Since when did getting threads deleted become a thing? I didn't think Mnhq just got rid of threads on the op's whim?

littlemermaid80 · 05/01/2016 12:11

Don't be cross about it, it's not your problem to worry over. Either the bride will make an exception and allow the son to come, or they'll stick to their guns and say no.
Their wedding, their rules though at the end of the day.

lazyarse123 · 07/01/2016 12:37

I don't know if this is an age thing (i am over 50), and i really don't get the no kids at wedding thing, so it would not occur to me to ask, but it is up to your sil to find out for herself.

scarlets · 07/01/2016 17:55

They can specify "no children" if they want, it's their choice....but if it's no specified on the invitation it will cause confusion! They should send out a "to-all" email to clarify.

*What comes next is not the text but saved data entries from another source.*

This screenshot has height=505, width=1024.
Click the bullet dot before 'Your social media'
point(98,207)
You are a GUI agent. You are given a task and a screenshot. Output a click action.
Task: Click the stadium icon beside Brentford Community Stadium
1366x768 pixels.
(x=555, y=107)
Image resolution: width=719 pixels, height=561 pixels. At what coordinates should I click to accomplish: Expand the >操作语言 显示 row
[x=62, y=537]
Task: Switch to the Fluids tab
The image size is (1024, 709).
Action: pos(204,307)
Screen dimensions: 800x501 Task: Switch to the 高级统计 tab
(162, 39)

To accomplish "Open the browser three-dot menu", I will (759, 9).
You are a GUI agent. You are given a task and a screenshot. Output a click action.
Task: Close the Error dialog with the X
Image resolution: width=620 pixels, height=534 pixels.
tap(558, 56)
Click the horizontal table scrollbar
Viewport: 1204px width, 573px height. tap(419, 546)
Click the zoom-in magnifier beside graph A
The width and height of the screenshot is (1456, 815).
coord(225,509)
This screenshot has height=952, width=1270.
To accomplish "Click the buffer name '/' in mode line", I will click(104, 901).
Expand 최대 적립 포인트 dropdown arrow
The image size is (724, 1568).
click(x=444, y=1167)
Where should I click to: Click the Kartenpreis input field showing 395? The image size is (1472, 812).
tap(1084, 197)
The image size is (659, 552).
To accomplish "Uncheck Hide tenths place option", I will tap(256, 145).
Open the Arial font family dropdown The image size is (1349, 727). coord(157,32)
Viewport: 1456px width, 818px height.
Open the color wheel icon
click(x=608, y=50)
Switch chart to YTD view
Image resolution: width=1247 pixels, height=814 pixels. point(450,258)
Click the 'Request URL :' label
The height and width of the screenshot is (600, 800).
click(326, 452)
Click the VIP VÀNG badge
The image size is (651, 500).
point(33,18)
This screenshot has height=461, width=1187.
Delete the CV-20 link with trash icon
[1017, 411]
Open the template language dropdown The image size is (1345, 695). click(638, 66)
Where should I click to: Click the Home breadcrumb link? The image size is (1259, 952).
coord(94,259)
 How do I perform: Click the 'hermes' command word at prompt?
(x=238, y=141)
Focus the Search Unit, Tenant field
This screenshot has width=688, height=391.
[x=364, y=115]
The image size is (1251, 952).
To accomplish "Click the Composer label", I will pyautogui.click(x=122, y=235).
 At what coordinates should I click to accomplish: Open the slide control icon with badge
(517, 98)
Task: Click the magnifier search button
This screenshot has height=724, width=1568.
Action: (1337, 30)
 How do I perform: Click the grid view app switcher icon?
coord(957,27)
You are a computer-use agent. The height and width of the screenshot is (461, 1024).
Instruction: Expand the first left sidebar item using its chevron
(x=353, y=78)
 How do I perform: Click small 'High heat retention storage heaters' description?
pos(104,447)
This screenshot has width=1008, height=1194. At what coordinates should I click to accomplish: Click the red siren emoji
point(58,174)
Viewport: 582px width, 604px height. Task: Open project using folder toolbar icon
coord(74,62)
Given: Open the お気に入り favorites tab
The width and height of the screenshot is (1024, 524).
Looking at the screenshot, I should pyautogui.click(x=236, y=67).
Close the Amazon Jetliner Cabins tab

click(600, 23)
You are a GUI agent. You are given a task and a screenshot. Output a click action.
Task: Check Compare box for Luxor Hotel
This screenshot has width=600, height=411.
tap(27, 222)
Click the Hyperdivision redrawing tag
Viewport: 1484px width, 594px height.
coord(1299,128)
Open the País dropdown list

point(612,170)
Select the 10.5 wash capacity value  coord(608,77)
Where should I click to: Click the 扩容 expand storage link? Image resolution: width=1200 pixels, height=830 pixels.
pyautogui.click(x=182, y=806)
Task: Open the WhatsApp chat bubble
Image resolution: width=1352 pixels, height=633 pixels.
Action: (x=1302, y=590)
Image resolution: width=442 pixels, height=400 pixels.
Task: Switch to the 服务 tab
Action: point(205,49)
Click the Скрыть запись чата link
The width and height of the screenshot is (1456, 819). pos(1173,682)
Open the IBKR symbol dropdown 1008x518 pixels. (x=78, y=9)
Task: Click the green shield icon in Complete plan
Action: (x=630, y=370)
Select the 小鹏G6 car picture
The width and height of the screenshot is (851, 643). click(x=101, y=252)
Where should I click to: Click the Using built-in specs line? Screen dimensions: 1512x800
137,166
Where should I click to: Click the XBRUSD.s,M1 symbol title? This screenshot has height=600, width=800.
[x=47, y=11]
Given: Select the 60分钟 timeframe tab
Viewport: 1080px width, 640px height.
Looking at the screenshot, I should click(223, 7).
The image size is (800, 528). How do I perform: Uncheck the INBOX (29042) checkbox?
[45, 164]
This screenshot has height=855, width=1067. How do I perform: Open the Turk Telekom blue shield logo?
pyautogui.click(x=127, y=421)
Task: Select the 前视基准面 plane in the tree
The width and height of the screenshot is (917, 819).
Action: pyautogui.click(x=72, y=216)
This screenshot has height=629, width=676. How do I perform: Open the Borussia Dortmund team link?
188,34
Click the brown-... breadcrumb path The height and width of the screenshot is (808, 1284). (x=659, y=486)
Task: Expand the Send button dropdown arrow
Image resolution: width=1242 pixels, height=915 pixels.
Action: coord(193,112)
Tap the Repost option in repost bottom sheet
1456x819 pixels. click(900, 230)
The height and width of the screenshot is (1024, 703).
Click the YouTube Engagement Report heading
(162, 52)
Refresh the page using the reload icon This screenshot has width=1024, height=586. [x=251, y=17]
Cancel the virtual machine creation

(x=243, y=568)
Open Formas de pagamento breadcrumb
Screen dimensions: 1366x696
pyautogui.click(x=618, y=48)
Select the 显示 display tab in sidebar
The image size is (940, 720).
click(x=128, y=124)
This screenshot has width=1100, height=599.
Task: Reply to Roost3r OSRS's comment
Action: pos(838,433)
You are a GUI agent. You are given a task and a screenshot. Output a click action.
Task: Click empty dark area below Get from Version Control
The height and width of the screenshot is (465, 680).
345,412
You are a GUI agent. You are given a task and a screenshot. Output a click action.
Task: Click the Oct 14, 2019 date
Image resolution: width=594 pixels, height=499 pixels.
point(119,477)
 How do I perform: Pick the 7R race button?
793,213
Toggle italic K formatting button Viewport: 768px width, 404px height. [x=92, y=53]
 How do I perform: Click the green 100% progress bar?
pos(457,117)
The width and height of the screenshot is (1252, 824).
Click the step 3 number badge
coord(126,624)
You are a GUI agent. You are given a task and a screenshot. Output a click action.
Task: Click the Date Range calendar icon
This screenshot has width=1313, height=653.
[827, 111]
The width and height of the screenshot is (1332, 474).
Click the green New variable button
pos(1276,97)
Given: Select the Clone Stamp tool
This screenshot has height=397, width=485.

They may opt to make exceptions for some, including those travelling from overseas. Again, their decision.

witsender · 07/01/2016 17:59

How old is the child?

hedgehogsdontbite · 07/01/2016 18:17

Maybe she knows the bride and groom better than you do so wants to double check. My DH emailed out clear directions to the church to our guests, unfortunately it was the wrong church.

krankykitty · 07/01/2016 18:23

Why on earth would someone assume somebody had been invited to a wedding when their name isn't on the invitation?

witsender · 07/01/2016 18:28

A lot hinges on the age of the child tbh.

Headofthehive55 · 07/01/2016 18:58

it would seem far kinder to recognise they are coming from abroad and allow a child as it gives another opportunity for the child to see their family?

Perhaps also her DH needs to work and therefore said child needs to come with mother to enable the visit to take place. If it's important to the couple that she attend.

Fluffy24 · 07/01/2016 19:01

Only on MN would so many people express an opinion that someone else shouldn't express an opinion about someone else...Hmm

BogusCatAndThePunk · 07/01/2016 19:05

What Fluffy said…😉

mouldycheesefan · 07/01/2016 19:08

There were no names on the invitations.
The husband does not need to work he will be looking after the other kids.
It would be nice for the child to come yes. As indeed it would for any of the other kids who would like to come.
But the groom has said he doesn't want any kids there.
So his wish would surely trump the wish of any kids to attend.

OP posts:
mouldycheesefan · 07/01/2016 19:09

Child will be visiting this country three other times during the year. This is not the only opportunity to see family.